** Records supplied follows **

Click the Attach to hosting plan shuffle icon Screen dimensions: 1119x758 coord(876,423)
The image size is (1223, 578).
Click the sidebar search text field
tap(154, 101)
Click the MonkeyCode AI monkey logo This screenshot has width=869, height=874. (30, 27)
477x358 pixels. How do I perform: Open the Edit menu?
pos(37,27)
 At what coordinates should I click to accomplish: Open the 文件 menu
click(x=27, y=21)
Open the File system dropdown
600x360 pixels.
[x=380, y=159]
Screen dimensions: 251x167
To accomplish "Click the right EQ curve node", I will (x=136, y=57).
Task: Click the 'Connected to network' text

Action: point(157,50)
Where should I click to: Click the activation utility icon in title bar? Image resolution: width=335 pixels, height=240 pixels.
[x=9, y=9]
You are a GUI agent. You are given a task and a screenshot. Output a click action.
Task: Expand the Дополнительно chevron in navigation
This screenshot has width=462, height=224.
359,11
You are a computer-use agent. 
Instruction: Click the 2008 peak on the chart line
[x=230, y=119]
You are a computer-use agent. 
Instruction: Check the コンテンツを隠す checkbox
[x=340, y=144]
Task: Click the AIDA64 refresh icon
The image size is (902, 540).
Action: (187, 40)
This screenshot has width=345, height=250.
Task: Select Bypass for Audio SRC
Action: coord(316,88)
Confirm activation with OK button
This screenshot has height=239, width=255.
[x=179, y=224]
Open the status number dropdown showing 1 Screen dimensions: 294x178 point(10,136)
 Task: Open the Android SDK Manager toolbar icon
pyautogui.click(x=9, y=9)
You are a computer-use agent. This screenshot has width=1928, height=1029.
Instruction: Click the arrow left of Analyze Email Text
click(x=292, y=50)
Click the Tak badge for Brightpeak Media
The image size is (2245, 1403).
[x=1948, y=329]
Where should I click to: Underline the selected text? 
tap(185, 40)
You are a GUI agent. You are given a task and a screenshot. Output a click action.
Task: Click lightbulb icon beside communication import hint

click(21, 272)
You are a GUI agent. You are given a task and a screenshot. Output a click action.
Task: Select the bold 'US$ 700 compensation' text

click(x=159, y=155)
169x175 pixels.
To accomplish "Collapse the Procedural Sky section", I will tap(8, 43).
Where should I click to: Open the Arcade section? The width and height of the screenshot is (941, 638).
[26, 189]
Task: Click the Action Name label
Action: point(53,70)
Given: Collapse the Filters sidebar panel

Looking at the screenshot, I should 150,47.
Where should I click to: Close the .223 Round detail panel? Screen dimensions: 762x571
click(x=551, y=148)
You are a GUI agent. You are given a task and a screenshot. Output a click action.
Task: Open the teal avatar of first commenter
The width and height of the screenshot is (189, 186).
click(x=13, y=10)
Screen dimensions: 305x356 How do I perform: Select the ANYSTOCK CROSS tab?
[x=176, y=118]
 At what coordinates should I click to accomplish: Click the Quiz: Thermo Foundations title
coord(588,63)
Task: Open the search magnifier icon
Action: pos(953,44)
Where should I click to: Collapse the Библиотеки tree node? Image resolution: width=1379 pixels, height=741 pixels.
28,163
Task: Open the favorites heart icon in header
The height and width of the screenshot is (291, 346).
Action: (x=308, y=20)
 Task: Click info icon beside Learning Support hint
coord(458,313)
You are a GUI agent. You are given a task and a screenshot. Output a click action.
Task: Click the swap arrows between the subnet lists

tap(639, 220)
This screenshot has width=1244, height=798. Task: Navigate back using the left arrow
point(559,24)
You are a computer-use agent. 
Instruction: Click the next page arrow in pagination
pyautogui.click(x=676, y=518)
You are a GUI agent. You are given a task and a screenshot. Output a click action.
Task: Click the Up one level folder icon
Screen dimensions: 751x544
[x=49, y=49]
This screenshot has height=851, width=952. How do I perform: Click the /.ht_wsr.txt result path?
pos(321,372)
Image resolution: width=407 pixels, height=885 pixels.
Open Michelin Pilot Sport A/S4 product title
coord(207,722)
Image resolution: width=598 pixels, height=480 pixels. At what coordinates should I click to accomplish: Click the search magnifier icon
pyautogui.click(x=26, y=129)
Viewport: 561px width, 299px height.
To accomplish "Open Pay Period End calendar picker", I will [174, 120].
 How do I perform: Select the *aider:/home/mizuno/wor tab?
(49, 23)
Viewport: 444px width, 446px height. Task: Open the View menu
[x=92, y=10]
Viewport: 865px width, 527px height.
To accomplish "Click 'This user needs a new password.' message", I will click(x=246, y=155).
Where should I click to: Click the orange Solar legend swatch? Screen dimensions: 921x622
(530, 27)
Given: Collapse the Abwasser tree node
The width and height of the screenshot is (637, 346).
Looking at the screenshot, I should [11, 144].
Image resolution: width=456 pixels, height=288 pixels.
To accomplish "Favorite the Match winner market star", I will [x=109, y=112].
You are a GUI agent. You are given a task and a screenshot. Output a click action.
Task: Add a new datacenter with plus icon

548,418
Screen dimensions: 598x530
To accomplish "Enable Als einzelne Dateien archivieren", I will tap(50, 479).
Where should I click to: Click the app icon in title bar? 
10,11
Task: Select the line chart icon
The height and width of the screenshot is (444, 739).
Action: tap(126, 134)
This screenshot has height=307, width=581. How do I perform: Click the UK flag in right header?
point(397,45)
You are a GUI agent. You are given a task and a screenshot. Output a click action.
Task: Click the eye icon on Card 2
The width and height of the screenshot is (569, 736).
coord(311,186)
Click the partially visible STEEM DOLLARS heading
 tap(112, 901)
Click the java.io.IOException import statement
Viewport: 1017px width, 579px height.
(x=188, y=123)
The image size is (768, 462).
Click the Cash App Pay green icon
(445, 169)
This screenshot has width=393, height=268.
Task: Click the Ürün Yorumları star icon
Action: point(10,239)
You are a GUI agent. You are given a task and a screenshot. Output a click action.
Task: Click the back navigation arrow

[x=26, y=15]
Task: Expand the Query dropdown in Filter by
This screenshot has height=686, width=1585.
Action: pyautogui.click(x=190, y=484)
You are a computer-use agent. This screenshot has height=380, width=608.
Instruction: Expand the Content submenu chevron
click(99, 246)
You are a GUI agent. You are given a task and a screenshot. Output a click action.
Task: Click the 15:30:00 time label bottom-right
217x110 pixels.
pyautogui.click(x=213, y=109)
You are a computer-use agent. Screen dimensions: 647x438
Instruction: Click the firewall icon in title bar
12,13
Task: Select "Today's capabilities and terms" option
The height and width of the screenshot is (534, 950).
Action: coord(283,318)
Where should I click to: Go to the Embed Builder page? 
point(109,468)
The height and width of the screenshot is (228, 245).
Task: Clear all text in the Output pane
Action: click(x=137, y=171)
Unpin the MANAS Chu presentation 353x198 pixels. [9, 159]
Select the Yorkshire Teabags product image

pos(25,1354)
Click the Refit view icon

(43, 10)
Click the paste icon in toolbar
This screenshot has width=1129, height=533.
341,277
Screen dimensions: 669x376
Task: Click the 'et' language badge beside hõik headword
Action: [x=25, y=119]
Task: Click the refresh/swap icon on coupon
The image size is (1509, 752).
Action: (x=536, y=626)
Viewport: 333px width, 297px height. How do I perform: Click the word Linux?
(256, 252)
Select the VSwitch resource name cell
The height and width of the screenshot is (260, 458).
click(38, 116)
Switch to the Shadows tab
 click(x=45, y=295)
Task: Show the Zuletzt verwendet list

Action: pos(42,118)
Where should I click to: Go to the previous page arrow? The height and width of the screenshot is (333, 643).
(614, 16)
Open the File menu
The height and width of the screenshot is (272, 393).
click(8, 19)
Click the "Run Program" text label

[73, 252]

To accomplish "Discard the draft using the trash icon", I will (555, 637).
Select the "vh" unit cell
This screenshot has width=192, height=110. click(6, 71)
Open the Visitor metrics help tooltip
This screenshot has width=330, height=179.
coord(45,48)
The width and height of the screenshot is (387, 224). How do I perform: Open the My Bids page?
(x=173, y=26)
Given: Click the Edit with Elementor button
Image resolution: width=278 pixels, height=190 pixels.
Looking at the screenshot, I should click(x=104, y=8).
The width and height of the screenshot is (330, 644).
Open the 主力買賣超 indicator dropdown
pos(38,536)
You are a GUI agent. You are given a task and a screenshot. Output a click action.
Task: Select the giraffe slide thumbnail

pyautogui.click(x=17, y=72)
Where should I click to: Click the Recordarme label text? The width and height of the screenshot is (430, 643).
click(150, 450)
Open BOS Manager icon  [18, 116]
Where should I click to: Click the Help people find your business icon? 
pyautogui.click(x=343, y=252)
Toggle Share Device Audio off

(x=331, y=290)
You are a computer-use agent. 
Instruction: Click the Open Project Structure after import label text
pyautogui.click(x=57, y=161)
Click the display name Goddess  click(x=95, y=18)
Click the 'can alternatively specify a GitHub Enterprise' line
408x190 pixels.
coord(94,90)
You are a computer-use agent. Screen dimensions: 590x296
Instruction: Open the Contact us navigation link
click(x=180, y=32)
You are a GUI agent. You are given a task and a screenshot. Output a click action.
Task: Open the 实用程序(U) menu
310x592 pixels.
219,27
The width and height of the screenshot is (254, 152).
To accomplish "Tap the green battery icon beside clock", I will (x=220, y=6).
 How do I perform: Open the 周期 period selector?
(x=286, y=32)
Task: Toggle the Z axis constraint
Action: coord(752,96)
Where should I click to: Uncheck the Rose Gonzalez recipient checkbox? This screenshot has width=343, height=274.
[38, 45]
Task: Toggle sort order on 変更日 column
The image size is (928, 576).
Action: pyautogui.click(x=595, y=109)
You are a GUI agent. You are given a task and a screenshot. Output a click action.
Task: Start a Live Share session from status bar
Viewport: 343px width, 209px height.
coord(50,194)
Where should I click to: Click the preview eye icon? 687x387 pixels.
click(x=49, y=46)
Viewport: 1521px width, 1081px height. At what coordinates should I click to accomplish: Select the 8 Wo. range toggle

** End of Records supplied **

Assigned task :: Only an exact copy of the lines from the beginning of the listing through the line with "Click the MonkeyCode", both included, belongs in the answer.

Solved exercise ::
Click the Attach to hosting plan shuffle icon Screen dimensions: 1119x758 coord(876,423)
The image size is (1223, 578).
Click the sidebar search text field
tap(154, 101)
Click the MonkeyCode AI monkey logo This screenshot has width=869, height=874. (30, 27)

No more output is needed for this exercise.